I was wondering, what is the order of operations when it comes to multi level exponents. Couldn't find anything in google. Something like:
$$n^{n-1^{n-2^{\cdots^1}}}$$
In this case, if n equals 4, would it be correct to assume that 4^(3^(2^1)) is the correct order? And thus the answer is 262144?
On
No.
4^3^2 = 4^6 ; It does not equal 4^9. Multiple exponents evaluated from left to right. (4^3)^2. The power is 2*3=6. Because. First you get 4*4*4, and square that. It's alway true that you can multiply the exponents if there arent parenthesis grouping them in some way. 4^3^2^5 = 4^30
On
I will resurrect this thread since there seems to be confusion and the answers are contradictory.
The convention for stacked symbols in unambiguous- you work from the top down.
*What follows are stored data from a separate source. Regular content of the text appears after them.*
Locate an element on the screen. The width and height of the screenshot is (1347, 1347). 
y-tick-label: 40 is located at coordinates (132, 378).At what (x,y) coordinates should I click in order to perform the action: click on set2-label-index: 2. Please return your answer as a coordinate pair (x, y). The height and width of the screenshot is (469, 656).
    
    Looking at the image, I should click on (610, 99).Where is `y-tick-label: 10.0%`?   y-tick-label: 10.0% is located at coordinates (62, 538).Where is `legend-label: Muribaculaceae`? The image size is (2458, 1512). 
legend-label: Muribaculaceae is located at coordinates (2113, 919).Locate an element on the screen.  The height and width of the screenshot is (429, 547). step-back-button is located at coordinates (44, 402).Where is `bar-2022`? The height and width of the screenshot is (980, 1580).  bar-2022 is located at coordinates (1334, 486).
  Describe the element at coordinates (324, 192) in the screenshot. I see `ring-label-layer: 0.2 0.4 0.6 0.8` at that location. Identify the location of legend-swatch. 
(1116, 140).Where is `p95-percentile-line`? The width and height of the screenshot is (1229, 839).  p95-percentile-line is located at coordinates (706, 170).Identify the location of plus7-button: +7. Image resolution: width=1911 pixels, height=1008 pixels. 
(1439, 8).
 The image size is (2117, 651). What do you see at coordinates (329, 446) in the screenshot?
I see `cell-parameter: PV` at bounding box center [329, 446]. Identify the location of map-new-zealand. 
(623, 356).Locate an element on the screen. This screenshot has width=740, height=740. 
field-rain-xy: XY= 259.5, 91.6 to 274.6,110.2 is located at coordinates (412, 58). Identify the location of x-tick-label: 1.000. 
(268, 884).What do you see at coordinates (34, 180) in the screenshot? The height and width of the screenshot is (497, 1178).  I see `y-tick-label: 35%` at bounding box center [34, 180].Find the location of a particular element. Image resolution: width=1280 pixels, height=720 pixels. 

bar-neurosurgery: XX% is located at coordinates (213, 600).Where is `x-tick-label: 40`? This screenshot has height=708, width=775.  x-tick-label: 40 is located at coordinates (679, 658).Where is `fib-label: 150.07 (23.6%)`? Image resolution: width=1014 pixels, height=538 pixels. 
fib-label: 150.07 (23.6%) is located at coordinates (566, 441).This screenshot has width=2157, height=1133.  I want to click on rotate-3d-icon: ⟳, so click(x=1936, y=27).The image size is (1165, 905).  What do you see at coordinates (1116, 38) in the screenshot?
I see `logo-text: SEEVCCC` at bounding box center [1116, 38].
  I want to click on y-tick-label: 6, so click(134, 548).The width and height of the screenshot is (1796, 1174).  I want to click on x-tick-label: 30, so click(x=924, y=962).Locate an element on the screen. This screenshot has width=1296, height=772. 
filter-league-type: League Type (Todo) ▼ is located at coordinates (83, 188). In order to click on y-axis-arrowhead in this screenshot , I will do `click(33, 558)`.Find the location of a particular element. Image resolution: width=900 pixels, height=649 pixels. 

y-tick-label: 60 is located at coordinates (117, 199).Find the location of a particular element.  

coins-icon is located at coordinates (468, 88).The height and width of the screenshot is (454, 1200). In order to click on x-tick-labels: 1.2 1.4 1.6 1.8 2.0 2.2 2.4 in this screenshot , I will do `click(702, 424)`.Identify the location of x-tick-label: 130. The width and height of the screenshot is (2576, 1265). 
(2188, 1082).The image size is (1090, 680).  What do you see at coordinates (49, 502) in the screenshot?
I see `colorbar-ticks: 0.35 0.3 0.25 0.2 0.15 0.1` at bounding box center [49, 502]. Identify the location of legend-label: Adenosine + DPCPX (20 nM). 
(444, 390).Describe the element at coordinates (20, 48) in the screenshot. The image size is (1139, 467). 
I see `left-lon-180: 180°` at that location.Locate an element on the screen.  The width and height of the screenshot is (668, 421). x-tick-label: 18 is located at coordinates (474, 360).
Thus $a^{b^c}=a^{(b^c)}$.
When using carets there is no agreed convention and software systems and calculators may give different answers.
This a^b^c is ambiguous and should be avoided.
This question is addressed with references in https://en.m.wikipedia.org/wiki/Order_of_operations
Yes to both questions.
You should include parentheses around the differences, such as $$n^{(n-1)^{(n-2)^{\cdots^1}}}$$